VIA – SLO.COM
Jennifer Everett and her 6-year-old son, Oliver, pose with a surfboard that belonged to Everett’s husband, Todd. The board was recently returned to her after being left at the beach after a memorial service for Todd Everett on March 30.
By Cynthia Lambert — [email protected]
Pismo Beach resident Jennifer Everett spent most of the day Monday “sitting on pins and needles,” waiting to learn if a surfboard found by a South County couple was the same board that belonged to her late husband and had gone missing after his March 30 memorial service.
It was the board — a brown longboard with a yellowish gold trim that belonged to Todd Everett, who died Feb. 20, a little more than two years after he was diagnosed with stage four colon cancer.
“I was so relieved and crying,” Jennifer Everett said Monday evening.
Todd Everett’s board was left behind after a celebration was held in his memory on the beach in Pismo Beach in front of the Sandcastle Inn. The couple who found it had noticed the service and told Everett that the board was still sitting on the beach when they walked by about 10 p.m.
They took it home and stored it in their garage while they went out of town — and were unaware, in the meantime, of the massive effort underway on social media to find the board.
Jennifer Everett’s sister, Julie Olson, posted a photo of her sister and the couple’s 6-year-old son, Oliver, along with a drawing of the longboard on Facebook on April 9.

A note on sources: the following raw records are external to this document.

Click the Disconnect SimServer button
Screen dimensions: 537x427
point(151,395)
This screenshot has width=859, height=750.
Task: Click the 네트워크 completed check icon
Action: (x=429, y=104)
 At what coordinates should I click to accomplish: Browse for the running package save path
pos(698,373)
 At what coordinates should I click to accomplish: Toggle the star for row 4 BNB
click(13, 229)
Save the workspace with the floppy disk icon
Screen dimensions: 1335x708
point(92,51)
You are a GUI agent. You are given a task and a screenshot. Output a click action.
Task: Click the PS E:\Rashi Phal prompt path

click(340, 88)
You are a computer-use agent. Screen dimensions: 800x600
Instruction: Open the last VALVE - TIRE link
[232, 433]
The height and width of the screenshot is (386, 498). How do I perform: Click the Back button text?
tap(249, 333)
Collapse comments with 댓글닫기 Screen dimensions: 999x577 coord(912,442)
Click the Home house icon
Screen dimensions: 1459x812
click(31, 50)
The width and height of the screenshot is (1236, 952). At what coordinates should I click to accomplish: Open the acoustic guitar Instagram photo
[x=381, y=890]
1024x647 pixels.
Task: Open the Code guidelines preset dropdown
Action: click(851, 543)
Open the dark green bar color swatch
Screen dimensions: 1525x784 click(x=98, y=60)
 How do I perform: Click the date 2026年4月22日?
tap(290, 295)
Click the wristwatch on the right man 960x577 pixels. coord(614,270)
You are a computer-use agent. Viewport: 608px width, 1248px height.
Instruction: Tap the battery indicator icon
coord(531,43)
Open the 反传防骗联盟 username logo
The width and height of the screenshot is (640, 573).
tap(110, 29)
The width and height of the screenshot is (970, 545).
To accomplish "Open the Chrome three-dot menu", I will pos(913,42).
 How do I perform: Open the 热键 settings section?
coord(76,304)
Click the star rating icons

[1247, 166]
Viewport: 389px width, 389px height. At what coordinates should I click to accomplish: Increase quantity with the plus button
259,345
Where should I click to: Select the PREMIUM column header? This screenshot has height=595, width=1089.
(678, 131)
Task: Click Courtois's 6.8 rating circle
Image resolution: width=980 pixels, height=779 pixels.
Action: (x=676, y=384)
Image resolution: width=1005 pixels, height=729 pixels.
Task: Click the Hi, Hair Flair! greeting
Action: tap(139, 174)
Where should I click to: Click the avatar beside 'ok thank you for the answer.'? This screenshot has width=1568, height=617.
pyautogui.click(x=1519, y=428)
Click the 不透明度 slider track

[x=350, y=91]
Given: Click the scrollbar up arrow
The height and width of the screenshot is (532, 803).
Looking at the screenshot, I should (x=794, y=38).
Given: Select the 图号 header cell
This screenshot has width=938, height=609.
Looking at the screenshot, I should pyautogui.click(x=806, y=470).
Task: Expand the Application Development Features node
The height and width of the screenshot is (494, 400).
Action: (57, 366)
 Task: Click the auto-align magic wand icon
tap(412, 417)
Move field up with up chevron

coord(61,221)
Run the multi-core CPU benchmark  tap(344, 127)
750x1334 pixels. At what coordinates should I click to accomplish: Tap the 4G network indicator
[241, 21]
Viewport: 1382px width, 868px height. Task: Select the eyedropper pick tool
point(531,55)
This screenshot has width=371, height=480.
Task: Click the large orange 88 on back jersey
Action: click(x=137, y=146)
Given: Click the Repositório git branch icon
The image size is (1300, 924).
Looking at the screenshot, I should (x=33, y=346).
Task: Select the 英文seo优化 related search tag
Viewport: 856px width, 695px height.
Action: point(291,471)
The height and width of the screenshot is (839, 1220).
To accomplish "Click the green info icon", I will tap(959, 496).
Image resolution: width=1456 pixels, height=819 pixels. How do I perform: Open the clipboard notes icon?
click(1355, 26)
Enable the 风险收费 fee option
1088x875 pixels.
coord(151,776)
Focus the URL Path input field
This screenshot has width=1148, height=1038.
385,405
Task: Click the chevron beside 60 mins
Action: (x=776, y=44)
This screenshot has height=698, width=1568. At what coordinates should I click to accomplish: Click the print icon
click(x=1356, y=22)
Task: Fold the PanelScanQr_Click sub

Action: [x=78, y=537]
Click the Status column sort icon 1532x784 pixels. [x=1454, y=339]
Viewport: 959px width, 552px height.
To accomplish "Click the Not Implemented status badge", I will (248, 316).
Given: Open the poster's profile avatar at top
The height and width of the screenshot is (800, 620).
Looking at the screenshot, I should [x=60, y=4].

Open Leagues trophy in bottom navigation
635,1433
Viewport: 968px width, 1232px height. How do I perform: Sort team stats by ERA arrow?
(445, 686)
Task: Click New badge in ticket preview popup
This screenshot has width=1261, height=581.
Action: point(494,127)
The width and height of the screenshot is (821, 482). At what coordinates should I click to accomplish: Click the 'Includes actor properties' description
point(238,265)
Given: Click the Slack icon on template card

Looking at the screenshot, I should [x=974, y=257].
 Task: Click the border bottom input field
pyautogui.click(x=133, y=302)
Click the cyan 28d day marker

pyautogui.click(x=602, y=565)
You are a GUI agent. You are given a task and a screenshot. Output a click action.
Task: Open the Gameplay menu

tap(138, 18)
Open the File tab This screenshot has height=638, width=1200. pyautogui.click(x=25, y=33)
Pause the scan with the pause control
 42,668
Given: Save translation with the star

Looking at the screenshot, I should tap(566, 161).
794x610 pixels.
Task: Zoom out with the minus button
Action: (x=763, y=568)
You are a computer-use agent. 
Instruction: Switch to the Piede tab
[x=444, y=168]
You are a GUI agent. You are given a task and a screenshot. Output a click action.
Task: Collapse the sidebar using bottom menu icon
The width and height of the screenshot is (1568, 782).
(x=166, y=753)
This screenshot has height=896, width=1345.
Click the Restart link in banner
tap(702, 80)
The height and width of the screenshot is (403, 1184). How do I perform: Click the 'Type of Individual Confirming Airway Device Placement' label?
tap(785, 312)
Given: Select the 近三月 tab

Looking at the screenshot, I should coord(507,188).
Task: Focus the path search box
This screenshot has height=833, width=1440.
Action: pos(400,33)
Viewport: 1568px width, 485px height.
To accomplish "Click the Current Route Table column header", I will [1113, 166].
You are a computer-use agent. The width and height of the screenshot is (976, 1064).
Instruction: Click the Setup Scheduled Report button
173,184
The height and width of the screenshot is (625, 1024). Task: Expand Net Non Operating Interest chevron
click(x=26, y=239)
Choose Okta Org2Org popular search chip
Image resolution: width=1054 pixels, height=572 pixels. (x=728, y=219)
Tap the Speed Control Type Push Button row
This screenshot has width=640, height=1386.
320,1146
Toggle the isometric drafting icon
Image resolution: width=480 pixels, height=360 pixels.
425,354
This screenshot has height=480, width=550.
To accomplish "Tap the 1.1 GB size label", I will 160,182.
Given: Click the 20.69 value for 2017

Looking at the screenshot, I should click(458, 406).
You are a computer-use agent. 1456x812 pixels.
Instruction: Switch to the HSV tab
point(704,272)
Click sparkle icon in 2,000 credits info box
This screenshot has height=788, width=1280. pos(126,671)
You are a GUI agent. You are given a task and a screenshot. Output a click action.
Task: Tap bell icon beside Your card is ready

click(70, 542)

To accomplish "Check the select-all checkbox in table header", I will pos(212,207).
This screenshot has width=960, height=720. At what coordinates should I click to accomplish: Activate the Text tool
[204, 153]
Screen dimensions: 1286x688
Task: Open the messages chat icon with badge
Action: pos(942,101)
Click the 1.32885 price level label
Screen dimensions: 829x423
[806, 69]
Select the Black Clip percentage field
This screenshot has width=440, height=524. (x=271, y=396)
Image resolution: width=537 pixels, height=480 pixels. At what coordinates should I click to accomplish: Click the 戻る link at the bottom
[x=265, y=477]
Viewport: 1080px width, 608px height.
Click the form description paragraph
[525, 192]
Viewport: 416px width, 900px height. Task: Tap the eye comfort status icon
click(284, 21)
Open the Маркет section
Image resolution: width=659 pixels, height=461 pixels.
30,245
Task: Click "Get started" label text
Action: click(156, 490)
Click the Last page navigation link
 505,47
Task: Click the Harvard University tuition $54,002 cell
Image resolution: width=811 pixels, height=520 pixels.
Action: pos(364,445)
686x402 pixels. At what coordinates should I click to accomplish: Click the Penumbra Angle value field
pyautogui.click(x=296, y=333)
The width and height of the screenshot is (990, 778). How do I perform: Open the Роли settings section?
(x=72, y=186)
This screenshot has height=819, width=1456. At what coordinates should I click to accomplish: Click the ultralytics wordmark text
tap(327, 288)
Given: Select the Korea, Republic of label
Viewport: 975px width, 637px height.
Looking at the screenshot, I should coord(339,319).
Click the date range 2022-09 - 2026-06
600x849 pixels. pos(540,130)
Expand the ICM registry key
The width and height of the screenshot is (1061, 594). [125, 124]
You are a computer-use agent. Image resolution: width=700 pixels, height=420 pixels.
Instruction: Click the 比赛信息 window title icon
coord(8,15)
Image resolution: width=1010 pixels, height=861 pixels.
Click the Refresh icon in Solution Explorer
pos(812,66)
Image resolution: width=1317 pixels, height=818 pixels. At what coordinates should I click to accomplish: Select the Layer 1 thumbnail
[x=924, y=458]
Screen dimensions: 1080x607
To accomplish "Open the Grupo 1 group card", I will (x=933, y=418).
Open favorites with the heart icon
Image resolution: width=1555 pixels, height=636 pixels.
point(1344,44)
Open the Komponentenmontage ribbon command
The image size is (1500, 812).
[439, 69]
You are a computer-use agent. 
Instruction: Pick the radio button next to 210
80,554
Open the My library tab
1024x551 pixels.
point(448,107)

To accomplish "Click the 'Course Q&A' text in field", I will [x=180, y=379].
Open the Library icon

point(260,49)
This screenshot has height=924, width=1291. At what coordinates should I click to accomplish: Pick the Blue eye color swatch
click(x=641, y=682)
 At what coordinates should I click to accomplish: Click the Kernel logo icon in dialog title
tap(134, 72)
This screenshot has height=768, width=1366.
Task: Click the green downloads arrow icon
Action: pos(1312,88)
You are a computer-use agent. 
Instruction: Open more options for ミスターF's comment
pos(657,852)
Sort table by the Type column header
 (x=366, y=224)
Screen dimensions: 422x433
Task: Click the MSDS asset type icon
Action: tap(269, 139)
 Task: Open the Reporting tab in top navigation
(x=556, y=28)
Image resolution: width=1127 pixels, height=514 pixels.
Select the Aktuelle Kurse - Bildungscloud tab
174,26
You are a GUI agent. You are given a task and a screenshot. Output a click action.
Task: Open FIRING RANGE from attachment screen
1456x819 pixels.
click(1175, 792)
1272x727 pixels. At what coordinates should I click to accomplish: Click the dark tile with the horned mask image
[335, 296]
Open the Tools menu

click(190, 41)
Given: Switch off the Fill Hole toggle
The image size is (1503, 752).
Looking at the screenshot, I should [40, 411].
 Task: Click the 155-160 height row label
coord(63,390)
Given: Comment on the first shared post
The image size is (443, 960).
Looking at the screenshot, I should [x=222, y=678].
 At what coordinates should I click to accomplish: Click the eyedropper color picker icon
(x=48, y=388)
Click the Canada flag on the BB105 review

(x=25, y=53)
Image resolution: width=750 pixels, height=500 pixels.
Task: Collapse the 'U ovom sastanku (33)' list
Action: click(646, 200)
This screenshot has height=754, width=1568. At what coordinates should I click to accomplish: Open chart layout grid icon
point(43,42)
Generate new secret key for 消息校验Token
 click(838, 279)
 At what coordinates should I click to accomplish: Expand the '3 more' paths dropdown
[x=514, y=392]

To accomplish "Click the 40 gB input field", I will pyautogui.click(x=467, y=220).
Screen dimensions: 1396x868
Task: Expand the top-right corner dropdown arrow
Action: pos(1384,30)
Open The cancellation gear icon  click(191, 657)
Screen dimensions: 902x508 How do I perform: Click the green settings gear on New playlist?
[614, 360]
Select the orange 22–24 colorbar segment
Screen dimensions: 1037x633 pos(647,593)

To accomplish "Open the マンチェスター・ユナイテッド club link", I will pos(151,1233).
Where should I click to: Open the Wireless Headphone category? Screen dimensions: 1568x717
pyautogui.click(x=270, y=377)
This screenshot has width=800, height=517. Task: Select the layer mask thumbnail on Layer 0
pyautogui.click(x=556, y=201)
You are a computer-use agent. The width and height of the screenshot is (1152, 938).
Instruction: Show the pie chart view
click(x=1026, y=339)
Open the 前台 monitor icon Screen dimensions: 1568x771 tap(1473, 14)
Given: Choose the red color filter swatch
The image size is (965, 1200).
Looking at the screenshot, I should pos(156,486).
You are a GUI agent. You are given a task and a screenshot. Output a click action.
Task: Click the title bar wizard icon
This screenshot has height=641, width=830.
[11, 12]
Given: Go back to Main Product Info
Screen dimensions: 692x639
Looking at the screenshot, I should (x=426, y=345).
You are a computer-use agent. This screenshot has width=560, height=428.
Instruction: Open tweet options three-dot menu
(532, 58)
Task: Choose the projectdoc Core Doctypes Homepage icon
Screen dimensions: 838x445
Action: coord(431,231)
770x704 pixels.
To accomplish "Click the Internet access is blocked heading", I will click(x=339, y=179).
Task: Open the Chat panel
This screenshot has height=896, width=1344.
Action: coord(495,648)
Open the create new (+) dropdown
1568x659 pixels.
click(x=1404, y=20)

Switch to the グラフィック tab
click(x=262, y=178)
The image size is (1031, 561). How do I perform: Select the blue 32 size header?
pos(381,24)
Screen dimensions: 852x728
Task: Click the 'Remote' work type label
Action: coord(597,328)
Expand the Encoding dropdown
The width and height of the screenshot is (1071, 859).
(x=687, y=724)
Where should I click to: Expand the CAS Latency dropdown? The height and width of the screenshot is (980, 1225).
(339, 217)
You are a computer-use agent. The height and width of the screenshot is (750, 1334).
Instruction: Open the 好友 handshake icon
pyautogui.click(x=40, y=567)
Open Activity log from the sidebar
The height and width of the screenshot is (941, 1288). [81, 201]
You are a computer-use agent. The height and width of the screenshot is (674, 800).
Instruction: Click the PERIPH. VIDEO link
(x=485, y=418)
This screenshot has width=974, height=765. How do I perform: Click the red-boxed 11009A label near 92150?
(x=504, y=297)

“The surfboard is priceless to us and especially to his son,” Olson wrote. “We know someone had to have picked it up but we cannot locate it.”
Her post went viral; to date, about 22,700 people have shared it. Jennifer Everett also posted an ad on Craigslist and hung fliers around the beach and Pismo Beach pier area.
The couple recently returned home and spotted the fliers, and then found the Craigslist post.
Jennifer Everett said she’d held out hope that the board would be returned.
“It makes no sense at all, but so many people expressed in person and online that they just knew it was going to come back,” she said.
The outpouring of support “was completely helpful at a time when I could have been bummed out and sad,” she added. “So many people being supportive and caring made me feel like life is OK.”